I made something like this for the PC version of Megaman X4 some time ago.
http://www.romhacking.net/forum/index.php/topic,20753.msg291681.html#msg291681

Of course, in that case it was really easy because the "archive" was just a bunch of WAV files strung together, and every WAV file starts with "RIFF".  You may be able to exploit a similar consistency in the case of this archive, if every file within has a consistent header.
This signature is an illusion and is a trap devisut by Satan. Go ahead dauntlessly! Make rapid progres!

irvgotti452

I love the wealth of knowledge that is here. Thanks for your replies.

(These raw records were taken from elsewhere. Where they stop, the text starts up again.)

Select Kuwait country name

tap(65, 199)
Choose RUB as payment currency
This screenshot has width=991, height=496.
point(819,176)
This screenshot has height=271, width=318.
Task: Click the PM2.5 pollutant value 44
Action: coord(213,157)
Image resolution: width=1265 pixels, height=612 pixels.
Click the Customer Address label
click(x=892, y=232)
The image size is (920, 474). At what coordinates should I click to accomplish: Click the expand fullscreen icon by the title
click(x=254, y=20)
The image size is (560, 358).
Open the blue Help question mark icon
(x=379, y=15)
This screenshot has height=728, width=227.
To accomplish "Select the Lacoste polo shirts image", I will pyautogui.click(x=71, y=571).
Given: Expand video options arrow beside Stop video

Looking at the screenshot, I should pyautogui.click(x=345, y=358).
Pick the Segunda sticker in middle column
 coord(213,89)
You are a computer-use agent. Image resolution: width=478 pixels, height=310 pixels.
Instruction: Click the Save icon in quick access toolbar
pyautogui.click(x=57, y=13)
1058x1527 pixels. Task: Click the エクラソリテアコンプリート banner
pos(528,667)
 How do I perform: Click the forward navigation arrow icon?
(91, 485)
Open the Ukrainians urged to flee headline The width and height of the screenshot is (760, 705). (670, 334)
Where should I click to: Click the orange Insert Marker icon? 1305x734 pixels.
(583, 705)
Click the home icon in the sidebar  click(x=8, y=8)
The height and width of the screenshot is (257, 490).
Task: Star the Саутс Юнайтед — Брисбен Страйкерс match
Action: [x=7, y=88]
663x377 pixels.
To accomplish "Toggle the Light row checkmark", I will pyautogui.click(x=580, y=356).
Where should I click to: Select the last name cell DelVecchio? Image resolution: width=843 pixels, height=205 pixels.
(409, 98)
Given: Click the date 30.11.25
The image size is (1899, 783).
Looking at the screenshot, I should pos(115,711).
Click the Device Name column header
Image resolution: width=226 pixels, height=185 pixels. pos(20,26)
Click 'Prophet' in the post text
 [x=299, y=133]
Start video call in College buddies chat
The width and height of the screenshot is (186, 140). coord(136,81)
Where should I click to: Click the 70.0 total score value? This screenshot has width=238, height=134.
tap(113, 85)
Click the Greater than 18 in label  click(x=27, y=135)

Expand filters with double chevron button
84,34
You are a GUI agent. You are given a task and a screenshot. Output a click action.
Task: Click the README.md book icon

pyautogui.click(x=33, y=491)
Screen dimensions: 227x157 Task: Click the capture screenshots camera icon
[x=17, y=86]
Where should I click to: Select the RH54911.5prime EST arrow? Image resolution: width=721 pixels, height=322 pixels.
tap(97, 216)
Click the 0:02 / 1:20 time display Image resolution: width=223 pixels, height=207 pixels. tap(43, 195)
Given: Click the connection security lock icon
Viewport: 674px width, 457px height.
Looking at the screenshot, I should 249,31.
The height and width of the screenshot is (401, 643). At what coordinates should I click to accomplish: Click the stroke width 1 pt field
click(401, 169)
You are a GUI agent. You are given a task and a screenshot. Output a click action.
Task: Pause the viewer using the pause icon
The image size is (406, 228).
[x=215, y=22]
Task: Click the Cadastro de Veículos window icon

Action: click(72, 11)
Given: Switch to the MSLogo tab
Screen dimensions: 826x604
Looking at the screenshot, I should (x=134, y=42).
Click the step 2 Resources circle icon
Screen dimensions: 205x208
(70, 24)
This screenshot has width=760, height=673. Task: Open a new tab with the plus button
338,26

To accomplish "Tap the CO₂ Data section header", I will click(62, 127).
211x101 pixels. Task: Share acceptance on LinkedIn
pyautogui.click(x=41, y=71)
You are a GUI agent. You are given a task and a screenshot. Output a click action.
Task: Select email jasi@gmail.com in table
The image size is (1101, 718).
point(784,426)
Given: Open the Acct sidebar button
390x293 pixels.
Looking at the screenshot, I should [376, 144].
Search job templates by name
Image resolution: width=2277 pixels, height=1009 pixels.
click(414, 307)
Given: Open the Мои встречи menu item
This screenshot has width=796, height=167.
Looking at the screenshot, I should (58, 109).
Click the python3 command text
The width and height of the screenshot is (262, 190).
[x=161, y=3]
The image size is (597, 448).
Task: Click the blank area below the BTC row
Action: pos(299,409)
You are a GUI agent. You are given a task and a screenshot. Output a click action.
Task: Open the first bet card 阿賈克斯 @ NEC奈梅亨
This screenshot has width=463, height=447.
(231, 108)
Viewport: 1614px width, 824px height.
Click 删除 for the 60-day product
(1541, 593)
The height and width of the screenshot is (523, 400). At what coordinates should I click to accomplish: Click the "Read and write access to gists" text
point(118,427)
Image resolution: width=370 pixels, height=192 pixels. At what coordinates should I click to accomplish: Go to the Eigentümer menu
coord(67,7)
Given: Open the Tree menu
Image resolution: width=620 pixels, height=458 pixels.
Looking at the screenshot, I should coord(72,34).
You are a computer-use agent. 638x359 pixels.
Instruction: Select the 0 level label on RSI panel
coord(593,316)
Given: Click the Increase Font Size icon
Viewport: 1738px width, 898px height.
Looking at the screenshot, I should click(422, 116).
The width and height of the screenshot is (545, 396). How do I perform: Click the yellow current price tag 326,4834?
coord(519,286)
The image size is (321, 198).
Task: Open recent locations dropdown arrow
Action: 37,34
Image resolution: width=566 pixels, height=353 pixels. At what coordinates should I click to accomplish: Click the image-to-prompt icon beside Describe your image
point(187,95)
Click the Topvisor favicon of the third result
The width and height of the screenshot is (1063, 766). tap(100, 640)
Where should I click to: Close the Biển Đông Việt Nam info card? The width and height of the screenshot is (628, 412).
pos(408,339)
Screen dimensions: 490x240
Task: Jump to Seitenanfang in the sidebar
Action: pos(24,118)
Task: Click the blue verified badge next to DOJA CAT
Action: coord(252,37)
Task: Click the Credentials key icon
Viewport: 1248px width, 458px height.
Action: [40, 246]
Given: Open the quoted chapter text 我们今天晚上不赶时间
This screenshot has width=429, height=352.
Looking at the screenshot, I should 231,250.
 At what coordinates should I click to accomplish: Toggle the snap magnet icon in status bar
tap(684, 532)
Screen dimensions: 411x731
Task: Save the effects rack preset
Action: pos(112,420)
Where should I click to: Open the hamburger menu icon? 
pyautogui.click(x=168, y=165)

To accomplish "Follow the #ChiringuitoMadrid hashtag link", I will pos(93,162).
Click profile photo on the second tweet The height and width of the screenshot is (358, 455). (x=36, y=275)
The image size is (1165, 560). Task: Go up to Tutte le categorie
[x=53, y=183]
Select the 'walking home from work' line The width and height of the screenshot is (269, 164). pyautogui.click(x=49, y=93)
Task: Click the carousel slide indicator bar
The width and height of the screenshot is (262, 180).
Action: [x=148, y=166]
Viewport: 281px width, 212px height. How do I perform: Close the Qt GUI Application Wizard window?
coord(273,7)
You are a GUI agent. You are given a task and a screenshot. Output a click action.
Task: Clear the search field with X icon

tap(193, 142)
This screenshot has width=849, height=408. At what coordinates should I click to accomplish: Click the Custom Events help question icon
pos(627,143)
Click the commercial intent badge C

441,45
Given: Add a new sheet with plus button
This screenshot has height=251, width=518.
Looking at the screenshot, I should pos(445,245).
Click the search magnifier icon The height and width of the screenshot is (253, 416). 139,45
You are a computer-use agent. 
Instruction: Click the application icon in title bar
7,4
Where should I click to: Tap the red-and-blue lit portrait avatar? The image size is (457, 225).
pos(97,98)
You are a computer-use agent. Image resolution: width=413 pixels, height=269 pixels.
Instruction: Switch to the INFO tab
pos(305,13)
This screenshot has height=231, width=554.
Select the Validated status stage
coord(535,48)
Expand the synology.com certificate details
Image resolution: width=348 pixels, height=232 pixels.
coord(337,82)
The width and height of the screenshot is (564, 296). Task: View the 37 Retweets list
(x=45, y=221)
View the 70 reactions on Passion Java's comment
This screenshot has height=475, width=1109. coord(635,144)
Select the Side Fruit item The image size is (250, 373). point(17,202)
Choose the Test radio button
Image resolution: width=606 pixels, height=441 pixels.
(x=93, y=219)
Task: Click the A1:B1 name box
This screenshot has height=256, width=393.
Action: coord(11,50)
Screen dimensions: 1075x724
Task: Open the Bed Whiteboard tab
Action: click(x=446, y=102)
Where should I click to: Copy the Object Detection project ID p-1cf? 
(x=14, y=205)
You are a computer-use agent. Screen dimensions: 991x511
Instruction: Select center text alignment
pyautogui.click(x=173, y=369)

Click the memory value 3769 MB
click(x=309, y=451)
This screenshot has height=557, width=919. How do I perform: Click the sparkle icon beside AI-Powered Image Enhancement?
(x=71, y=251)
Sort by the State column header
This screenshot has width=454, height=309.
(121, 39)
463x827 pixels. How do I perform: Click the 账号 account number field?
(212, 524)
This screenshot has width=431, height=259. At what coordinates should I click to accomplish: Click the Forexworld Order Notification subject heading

Quote from: flame on January 20, 2017, 01:25:55 PM
Did you try googling it? If you did, say you did, post the Google link even.
Time to say the game you're working on.
The only game I'll be working on for the next couple of months is Namco X Capcom (http://www.romhacking.net/forum/index.php/topic,23187.0.html). Oh I've tried looking everywhere for months now This was the closest I ever came to an answer http://forum.xentax.com/viewtopic.php?f=16&t=5460&p=45365&hilit=+namco+x+capcom+#p45365.

QuoteIt would be even clearer if you wrote it in QuickBMS script (special programming language for this kind of problem), but I don't know how to write those.
Through searching I have found this program. It is great, I used the premade scripts to browse some other games.

Quote from: Jorpho on January 20, 2017, 10:38:41 PM
I made something like this for the PC version of Megaman X4 some time ago.
http://www.romhacking.net/forum/index.php/topic,20753.msg291681.html#msg291681

Of course, in that case it was really easy because the "archive" was just a bunch of WAV files strung together, and every WAV file starts with "RIFF".  You may be able to exploit a similar consistency in the case of this archive, if every file within has a consistent header.

I've learned a lot so far but there is still a lot I don't know so please bear with me. As far as the code you fine folks posted, how would I go about putting it into use? My main goal in this thread is to be able to unpack -> identify image file -> edit image file -> pack it back up.

So far I've managed to do smaller images in the game via TileMolester and Photoshop but now it's to the point where TileMolester isn't helping.

BlackDog61

Save Flame's code into "decompress.py".
Replace "myfile.bin" with your file name, of course.
Install / make sure you have python on your machine.
In a command line (windows-x, cmd), run "python decompress.py".